During "Kid E-bay," the 31-minute closer of Hippy Justice, Wurster and Scharpling's third comedy album, Danny, a scheming online entrepreneur who uses illegal software to inflate others' bids on his wares and to freeze his bids on others'--falls down the stairs, breaking both his legs and arms. He spends the next half-hour talking to Scharpling about The Replacements, The Stones and Britney Spears.
"We were worried that some of that stuff was too heavy, that people that didn't get the references or didn't know this band or these album cuts or obscure covers," explains Wurster."But one of the biggest compliments we have gotten is that people that don't get it still find it funny."

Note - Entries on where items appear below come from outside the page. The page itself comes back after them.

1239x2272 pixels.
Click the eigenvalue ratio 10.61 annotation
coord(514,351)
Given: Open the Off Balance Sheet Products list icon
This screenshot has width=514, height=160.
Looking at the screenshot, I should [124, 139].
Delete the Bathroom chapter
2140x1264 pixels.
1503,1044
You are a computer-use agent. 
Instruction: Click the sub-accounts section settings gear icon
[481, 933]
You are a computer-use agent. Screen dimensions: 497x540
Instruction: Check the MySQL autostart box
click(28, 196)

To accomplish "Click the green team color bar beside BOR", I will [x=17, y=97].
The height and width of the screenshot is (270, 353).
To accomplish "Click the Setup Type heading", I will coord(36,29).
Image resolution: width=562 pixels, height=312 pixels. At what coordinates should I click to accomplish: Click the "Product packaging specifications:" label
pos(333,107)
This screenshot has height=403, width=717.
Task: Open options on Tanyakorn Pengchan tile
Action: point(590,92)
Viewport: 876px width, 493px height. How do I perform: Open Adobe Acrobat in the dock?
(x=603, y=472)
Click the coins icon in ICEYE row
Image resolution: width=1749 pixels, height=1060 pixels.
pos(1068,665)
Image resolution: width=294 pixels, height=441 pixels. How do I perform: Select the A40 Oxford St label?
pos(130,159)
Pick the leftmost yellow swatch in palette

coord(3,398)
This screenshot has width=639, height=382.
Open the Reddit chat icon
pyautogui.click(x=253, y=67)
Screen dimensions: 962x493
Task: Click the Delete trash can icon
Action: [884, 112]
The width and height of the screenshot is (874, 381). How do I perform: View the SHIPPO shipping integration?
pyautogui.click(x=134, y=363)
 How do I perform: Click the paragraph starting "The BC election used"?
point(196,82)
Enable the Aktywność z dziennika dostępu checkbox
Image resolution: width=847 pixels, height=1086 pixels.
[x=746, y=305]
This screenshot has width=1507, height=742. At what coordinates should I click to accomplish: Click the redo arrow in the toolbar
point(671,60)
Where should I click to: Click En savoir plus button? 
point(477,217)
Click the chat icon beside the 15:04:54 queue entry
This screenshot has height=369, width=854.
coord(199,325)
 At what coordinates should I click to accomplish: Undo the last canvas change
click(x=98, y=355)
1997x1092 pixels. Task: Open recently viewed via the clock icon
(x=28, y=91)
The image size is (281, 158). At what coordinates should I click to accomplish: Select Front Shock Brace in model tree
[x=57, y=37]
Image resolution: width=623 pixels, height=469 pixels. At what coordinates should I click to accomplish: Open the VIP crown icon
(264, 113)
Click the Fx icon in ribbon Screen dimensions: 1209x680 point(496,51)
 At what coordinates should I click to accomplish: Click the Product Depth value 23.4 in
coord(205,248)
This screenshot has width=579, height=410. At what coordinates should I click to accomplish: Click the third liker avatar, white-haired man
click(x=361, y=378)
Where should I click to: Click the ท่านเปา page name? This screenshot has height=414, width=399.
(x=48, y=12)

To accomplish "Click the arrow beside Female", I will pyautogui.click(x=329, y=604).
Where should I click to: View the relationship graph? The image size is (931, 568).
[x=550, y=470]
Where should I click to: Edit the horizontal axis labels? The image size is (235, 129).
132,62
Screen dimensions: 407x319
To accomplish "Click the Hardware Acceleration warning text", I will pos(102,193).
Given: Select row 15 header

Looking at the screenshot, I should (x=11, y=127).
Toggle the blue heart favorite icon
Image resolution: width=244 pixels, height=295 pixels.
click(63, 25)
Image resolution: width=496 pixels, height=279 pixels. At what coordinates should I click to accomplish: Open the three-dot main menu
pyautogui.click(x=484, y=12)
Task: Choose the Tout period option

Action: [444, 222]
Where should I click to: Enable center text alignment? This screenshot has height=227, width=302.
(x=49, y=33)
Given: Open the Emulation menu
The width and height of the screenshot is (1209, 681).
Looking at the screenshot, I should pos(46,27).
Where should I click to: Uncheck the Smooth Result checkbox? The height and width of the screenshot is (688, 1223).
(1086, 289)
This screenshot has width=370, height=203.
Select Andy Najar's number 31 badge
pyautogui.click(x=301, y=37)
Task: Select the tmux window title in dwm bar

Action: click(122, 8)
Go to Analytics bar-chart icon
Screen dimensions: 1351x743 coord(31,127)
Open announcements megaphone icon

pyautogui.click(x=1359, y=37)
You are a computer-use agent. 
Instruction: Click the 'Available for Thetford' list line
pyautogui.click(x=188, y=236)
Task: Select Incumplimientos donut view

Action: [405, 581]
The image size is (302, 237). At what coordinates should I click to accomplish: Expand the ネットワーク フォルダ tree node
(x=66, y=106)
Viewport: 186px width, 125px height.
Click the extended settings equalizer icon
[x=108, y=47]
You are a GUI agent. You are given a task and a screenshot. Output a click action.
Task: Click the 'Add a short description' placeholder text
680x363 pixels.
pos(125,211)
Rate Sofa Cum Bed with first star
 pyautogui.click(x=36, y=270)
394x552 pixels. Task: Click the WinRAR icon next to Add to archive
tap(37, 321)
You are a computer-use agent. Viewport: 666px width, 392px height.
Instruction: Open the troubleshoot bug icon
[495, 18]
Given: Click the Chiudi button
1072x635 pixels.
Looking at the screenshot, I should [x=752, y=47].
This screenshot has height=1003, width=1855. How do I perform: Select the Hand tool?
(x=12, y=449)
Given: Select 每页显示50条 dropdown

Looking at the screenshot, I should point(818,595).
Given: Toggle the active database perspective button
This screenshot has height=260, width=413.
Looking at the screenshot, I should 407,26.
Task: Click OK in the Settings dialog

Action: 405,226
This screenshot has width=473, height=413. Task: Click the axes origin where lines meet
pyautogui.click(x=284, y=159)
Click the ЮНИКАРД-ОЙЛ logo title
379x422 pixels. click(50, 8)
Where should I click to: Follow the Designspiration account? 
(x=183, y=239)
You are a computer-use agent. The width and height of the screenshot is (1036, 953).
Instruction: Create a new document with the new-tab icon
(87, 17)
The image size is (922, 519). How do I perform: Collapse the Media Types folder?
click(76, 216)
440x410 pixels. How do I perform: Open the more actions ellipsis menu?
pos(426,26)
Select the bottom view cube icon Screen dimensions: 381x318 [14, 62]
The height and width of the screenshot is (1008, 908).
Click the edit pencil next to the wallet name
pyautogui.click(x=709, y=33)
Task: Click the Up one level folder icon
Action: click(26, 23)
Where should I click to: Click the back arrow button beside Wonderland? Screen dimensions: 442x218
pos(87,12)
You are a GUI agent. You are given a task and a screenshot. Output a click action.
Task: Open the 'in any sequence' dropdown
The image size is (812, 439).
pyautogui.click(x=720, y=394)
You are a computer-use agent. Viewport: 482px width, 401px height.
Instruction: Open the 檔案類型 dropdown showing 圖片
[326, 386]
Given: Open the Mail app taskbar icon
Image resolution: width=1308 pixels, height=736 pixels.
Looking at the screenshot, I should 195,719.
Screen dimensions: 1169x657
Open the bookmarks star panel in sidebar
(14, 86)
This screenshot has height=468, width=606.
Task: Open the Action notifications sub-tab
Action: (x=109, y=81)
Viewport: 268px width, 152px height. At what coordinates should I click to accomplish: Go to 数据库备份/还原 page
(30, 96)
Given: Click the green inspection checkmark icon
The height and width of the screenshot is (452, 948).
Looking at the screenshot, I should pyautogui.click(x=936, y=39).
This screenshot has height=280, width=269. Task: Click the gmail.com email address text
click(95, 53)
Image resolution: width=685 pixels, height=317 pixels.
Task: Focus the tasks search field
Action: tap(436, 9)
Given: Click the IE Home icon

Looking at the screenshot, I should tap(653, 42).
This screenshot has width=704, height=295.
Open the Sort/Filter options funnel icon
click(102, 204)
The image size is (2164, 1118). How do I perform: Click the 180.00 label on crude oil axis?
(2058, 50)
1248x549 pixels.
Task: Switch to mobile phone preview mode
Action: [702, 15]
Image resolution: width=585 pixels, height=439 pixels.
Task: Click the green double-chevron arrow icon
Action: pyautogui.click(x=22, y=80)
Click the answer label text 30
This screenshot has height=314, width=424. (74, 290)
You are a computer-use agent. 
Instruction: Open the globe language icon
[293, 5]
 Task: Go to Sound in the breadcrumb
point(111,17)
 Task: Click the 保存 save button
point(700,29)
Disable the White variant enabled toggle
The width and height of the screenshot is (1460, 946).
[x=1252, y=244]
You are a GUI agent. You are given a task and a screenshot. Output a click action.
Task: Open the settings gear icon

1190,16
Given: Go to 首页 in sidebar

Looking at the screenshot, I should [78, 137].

On Hippy Justice, Wurster's characters start out innocent enough: There's the car salesman whose partner is Gene Simmons; the two-inch-tall, 32-year-old with the high voice; and Hippy Jonny, who runs a peace-and-love commune in New Jersey. But, in an instant, they all take diabolical turns: The car salesman steals Scharpling's phone number and charges his credit card with a 4-Runner, the miniature man is a maniacal racist, and Hippy Jonny produces "farm-fresh battery acid" and voted for W. They all end up threatening Scharpling's life, and he almost always ends the conversations with repeated "Oh, I hate you!" assertions.
"I've never thought about it, but with those characters, there's no self-awareness that it's even happening," he opines. "But I see that potential in people at places like this, having arguments in front of everybody with no self-editing or care at all, being total jerks."
Around 9 o' clock, Wurster seems to be weary of places like this and of big-time-headliner Avril: "One more song, and I'm good."
On the way out, he notices a gothic candelabra descending toward the stage. The rock stops and an interlude of minor-chord cellos settles under low-lights. A piano sits at center stage. When the lights come up, there is Avril, seated, singing a ballad, all traces of what seemed to be goth gone, save that sore-thumb candelabra above her head. Wurster stops short, leans against the wall and smiles. In a minute, he pushes off the wall and heads out, laughing and grinning.
Strike three: Rot.
Scharpling & Wurster's new album, Hippy Justice, is out now on Stereolaffs.